Thursday, February 13, 2014

Book-A-Day 2014 #44: Wolfsmund, Vol. 3 by Mitsuhisa Kuji

I usually don't like to pick on a book's choice of blurbs, but this one has a monument to the power of targeted marketing that I absolutely must share with you:
Read it! Please read this. This is seinen and you won't get angsty teenagers dealing with stuff or magical girls saving the world. Here be adult stuff.

Amusingly, that cri di cour from the heart of the young male market -- demanding that there be more things he likes, and less of the kind other people, the ones who aren't him, like -- comes from the bucolically named Cherry Blossom Reviews. But that reviewer is absolutely correct -- Wolfsmund is seinen, meaning manga targeted to men in their twenties, rather than the teen-boy and teen-girl books we get more often.

That doesn't automatically make it better than shonen or shojo manga, unless of course you're precisely in the right demographic category. It just means it's in a different genre, with different expectations. "Adult," here, means that the villains are that much more sadistic and cruel, and that named, likable characters are allowed to die messily, to show just how sadistic and cruel those villains are. It doesn't mean that Wolfsmund has detailed concerns about marriage or working life, or that it anatomizes the ennui of the middle-aged failure -- no, this is the kind of "adult" that means blood and gore and death and war. (Though I will admit that this volume does not stoop to the kind of "adult" that means gratuitous female nudity.)

Wolfsmund, Vol. 3 is near the end of Mitsuhisa Kuji's short series; there appear to be only four volumes in total. It's set in fourteenth century Switzerland -- or, rather, in cantons that would become Switzerland later -- and retells the legend of William Tell. More specifically, in this book the hero is Tell's son Walter, grown from the boy who had the apple shot off his head. The evil Hapsburgs of the Holy Roman Empire are controlling three formerly free cantons by strangling their commerce through the single mountain pass of Sankt Gotthard and the nearly impregnable fortress of The Wolf's Maw that sits there.

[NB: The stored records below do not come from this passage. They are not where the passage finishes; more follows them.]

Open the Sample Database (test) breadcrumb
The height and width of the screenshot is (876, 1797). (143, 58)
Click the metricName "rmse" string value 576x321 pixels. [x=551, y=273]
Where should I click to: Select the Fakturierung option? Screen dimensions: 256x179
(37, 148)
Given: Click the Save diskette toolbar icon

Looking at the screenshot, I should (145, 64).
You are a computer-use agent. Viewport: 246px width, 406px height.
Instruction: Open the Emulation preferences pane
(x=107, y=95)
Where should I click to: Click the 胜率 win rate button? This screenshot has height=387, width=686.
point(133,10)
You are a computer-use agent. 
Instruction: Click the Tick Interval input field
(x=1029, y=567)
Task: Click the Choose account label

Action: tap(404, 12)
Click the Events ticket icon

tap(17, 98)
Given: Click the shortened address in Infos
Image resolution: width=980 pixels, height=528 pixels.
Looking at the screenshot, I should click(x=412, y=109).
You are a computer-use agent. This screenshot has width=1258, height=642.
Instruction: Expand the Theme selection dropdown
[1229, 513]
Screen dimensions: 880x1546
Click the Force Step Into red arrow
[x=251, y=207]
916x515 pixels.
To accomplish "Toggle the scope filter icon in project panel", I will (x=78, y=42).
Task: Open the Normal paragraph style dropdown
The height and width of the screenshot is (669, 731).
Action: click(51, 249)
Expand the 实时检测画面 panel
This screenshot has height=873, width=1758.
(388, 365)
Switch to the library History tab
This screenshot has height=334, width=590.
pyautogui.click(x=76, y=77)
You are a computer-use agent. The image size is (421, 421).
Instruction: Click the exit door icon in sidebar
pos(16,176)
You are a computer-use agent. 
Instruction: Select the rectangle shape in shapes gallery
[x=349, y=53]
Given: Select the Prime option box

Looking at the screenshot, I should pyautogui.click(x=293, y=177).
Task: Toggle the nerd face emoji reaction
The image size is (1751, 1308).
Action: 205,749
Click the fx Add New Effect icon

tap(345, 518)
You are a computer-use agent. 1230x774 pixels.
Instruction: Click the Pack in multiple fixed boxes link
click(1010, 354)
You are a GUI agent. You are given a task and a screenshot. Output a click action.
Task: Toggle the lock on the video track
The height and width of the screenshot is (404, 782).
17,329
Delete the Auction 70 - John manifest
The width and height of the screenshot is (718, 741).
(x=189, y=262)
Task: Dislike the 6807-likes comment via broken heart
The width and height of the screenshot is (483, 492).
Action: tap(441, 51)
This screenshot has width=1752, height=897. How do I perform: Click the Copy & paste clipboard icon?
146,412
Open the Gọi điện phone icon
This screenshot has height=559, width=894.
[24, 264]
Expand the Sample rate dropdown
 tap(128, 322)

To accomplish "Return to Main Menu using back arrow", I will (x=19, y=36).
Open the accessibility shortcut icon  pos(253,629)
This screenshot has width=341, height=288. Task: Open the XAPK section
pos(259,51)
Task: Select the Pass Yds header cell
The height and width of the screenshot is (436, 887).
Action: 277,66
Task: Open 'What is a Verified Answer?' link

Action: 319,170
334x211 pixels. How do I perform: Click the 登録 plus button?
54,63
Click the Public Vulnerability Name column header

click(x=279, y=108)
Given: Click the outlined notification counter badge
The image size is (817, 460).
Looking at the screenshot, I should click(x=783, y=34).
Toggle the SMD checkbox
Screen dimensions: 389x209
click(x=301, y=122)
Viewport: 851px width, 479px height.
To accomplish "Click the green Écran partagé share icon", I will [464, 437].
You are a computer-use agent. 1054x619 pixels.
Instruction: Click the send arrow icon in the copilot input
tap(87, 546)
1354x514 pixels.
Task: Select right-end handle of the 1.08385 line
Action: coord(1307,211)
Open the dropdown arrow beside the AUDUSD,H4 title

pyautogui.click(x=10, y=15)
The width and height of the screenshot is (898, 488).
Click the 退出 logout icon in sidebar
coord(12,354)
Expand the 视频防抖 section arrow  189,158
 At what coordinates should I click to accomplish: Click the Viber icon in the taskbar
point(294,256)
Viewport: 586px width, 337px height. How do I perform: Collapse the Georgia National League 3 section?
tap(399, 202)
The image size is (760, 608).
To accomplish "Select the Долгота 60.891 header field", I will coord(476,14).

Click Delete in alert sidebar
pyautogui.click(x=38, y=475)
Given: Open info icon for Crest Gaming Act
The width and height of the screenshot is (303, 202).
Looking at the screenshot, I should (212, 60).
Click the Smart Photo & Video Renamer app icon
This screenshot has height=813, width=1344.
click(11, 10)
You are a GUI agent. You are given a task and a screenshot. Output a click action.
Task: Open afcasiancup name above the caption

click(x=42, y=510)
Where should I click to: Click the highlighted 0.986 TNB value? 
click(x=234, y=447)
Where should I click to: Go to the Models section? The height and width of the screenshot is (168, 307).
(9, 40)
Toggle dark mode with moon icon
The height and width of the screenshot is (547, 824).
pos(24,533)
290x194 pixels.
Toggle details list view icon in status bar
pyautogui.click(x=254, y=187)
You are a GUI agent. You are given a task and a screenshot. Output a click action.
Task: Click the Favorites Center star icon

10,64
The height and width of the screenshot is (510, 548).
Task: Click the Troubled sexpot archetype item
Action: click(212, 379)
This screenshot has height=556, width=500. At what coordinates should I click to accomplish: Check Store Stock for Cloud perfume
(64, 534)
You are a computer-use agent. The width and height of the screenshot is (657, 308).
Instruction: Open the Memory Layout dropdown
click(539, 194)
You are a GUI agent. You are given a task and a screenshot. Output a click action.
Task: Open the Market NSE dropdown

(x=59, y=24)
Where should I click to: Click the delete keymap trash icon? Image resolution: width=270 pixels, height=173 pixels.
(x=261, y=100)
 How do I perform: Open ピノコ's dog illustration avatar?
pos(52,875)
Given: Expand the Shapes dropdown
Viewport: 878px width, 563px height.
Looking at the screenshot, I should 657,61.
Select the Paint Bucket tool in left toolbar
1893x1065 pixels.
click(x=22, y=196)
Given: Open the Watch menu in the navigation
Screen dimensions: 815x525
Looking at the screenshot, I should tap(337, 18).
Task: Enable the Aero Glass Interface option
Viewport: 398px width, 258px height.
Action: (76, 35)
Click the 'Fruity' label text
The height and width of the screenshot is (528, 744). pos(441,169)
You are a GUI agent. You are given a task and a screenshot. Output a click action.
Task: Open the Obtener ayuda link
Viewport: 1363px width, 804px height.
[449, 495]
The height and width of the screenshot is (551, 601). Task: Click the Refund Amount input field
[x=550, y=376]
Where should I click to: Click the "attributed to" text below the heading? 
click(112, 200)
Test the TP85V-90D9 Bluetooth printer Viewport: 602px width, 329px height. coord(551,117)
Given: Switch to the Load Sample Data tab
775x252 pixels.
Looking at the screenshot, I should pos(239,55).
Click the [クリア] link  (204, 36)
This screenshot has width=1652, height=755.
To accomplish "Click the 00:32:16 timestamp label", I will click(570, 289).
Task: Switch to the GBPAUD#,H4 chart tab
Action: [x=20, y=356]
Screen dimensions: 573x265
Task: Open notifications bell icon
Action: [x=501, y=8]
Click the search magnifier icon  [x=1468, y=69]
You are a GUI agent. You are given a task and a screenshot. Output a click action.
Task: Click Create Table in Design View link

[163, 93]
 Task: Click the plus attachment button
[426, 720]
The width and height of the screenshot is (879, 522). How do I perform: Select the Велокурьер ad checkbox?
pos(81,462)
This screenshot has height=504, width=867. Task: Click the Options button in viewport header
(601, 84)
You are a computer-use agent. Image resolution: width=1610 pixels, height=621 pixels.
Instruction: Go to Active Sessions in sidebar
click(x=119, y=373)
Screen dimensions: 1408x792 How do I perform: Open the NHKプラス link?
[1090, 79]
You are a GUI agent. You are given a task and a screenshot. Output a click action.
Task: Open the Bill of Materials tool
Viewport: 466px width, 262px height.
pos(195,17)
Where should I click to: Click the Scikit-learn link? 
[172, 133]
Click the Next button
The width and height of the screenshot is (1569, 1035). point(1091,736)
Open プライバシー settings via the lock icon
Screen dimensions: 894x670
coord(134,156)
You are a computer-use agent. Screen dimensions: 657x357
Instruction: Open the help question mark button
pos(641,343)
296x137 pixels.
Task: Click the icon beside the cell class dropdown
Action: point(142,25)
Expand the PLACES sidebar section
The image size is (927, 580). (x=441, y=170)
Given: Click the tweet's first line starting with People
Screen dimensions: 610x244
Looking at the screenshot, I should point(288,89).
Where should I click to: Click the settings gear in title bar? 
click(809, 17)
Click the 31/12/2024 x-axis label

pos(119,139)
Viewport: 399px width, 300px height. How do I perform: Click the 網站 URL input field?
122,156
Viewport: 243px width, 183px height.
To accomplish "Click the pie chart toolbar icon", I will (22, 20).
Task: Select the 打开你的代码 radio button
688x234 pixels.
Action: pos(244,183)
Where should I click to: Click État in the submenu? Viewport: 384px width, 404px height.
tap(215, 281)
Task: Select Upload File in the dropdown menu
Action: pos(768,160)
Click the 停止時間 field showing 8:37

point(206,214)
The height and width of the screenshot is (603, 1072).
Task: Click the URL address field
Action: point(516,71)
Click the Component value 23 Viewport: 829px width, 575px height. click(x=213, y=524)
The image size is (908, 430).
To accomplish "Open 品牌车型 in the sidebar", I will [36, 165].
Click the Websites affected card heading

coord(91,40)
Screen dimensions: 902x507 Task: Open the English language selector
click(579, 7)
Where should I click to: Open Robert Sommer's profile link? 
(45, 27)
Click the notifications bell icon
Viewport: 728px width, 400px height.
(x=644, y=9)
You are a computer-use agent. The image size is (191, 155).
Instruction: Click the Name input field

The Wolf's Maw is held by forces led by Wolfram, who is some kind of minor Hapsburg nobility, and who is precisely as vicious and nasty as a villain in his position is supposed to be. Presumably, in the final volume we will see him finally get his, but he's still mostly in control in this volume, doling out death to a number of the good-guy characters -- mostly as distractions so Walter can get where he needs to.

This is dark and bloody and violent and unflinching in its depiction of torture and death, though it lacks the philosophical flavor and tonal shifts that mark the greatest similar seinen manga, like Lone Wolf and Cub. The art is similarly dark and scratchy, marrying a light touch of medieval woodcut into the standard dark manga look. If you like your manga like the guy from Cherry Blossom Reviews, you won't be disappointed.